540 U.S. Statutes Changed the World for the Better, Brookings Study Says

By Gribbin, August | The Washington Times (Washington, DC), December 21, 2000 | Go to article overview

540 U.S. Statutes Changed the World for the Better, Brookings Study Says


Gribbin, August, The Washington Times (Washington, DC)


The U.S. government passed nearly 540 major statutes between 1944 and 1999, and in the process changed the world.

That's the conclusion of a new Brookings Institution study that has determined the American government has been a powerful, risk-taking force for good. It finds that "although many Americans still believe that the federal government creates more problems than it solves . . . [it] deserves more credit than it receives."
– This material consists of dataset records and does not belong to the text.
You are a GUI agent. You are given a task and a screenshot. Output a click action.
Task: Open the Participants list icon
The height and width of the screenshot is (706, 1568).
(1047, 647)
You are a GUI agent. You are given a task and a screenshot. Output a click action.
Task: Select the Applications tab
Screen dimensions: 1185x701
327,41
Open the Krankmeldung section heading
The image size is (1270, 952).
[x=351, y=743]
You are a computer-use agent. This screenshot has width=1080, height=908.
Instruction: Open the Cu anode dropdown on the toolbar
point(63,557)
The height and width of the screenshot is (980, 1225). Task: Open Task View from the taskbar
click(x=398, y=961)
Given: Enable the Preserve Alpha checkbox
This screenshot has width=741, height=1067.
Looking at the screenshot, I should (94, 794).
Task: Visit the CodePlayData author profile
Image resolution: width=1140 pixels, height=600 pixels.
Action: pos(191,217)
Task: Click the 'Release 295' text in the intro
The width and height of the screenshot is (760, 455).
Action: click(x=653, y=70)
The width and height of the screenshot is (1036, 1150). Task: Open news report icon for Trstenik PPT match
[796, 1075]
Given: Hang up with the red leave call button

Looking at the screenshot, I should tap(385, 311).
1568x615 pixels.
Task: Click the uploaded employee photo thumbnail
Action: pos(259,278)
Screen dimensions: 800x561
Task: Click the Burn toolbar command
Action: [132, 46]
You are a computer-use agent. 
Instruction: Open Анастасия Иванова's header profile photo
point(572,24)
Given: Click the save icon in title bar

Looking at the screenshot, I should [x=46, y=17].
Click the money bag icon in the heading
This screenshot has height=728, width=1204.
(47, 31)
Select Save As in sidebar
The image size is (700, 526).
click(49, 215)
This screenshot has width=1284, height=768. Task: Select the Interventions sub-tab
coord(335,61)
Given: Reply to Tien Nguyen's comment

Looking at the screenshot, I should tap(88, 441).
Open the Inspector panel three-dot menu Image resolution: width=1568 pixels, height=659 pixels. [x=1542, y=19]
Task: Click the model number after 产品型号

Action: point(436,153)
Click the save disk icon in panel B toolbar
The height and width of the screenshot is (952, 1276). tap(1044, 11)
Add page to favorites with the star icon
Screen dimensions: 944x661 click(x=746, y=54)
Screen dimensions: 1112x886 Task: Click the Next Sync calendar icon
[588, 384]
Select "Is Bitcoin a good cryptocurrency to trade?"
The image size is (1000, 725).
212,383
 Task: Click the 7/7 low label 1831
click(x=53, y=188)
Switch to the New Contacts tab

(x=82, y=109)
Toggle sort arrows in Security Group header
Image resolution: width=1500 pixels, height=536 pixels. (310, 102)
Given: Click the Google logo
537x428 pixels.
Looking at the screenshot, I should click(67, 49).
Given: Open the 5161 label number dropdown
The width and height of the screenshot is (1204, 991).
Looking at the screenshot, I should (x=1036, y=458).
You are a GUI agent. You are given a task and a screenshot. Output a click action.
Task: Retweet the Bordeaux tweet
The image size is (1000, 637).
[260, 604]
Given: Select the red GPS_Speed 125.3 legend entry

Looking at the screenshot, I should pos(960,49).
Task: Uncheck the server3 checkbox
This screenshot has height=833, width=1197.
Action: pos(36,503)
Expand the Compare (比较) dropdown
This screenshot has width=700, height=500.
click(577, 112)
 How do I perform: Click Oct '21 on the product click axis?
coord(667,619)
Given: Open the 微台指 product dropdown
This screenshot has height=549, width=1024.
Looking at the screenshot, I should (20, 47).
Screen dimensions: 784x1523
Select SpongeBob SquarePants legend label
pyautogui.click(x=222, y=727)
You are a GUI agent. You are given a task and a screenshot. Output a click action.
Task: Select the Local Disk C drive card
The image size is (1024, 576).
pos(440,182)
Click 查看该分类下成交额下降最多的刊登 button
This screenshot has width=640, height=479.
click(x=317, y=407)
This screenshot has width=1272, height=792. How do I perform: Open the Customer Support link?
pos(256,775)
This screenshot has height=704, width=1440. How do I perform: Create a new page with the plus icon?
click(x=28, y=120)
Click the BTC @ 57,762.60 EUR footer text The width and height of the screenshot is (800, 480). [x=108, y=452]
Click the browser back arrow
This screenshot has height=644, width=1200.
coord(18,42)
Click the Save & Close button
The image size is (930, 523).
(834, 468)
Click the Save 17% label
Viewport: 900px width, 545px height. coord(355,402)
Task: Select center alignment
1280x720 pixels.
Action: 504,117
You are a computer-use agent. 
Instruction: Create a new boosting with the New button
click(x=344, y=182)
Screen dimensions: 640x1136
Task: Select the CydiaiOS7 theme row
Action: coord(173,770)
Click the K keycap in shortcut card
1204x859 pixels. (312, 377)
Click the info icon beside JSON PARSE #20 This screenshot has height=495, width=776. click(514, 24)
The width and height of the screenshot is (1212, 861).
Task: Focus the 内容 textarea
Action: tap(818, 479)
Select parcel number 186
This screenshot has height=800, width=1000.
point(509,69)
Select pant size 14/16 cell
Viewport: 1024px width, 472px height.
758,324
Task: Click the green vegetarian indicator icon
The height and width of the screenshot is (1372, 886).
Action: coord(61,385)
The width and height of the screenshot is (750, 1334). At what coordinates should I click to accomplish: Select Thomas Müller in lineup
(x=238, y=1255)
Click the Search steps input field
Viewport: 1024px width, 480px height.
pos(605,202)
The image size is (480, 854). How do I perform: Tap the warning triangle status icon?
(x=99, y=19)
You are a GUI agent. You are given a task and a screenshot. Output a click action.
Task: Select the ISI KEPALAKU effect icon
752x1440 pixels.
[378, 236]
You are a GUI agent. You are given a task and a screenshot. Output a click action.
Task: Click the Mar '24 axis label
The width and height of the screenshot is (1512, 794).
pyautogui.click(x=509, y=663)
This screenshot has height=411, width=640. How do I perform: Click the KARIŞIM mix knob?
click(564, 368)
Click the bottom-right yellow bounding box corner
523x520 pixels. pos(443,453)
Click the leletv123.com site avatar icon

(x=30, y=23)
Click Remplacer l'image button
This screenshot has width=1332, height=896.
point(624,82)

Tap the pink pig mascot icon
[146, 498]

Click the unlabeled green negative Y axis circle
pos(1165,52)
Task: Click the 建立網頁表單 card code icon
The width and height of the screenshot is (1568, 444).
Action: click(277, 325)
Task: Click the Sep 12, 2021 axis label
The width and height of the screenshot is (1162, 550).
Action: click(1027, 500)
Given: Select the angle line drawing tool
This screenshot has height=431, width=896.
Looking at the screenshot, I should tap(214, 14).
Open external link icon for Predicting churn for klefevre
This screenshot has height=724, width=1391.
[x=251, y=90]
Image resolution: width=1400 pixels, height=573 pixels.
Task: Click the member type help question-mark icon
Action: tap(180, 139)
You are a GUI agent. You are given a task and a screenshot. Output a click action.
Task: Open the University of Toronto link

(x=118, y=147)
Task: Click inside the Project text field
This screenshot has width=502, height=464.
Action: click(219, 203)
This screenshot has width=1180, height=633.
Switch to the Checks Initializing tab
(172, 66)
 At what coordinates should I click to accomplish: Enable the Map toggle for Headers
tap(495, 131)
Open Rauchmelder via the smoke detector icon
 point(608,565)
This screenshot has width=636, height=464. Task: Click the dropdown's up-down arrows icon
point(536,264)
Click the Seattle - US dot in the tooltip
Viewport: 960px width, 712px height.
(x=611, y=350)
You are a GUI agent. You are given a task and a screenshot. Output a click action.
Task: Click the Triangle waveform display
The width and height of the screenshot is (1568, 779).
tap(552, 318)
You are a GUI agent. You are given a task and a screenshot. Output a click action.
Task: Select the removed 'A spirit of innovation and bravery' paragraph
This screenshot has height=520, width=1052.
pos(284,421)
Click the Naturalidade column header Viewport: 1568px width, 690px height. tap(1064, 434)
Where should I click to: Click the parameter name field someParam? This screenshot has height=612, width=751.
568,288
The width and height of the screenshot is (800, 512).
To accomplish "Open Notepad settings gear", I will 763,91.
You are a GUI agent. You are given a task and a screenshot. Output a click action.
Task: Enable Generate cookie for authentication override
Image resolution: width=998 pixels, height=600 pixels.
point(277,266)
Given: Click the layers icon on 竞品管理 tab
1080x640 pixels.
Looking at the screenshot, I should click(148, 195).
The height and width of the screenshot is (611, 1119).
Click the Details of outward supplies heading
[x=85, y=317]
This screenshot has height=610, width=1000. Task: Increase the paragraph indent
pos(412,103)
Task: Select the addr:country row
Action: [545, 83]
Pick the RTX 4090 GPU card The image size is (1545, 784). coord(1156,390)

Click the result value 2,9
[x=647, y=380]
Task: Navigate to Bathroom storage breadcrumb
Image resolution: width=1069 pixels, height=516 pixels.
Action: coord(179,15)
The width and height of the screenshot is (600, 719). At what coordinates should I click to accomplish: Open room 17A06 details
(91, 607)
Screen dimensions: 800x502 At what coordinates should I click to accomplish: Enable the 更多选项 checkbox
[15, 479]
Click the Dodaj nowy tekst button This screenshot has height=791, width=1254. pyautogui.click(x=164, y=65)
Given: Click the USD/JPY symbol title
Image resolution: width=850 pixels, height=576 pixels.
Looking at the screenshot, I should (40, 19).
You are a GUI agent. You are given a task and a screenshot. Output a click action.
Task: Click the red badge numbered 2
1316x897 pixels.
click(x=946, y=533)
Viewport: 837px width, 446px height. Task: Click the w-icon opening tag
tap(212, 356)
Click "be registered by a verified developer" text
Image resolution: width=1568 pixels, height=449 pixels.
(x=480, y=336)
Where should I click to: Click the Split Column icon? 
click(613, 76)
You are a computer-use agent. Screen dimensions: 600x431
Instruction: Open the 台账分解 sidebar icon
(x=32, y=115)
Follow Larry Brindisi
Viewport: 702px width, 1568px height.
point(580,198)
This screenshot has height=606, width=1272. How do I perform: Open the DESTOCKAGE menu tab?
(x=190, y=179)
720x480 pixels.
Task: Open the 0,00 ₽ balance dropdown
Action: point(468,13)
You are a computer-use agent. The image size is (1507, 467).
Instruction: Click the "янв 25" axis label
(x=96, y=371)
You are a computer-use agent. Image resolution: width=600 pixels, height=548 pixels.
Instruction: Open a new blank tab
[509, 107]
The study was produced by Brookings Vice President Paul C. Light and is based on a survey of 450 historians and professors of political science. They were chosen "as the most likely to have both the training and confidence to rate" the government's achievements over the past 50 years.

The scholars were asked to rank the U.S. government's top 50 undertakings, grading them from the greatest achievement to the least. They based their calculations on three principal factors: the problem's importance, the difficulty involved in solving it, and the success in reaching a solution.

The scholars concluded that the U.S. government's No. 1 achievement in the past half-century was rebuilding Europe after World War II. Expanding the right to vote came second and promoting equal access to public accommodations ranked third.

The space program, including the moon landing of 1969, placed 25th.

Toward the bottom of the list, ranking 48th, came the comparatively unsuccessful efforts to reform the tax system. Then came the effort to control immigration, and, finally, the attempts to pass more government responsibility to the states.

In his analysis of the findings, Mr. Light notes that "most of the government's greatest endeavors involved a relatively large number of statutes passed over a relatively long period of time." He points out that no single achievement can be attributed to one party, Congress, or president.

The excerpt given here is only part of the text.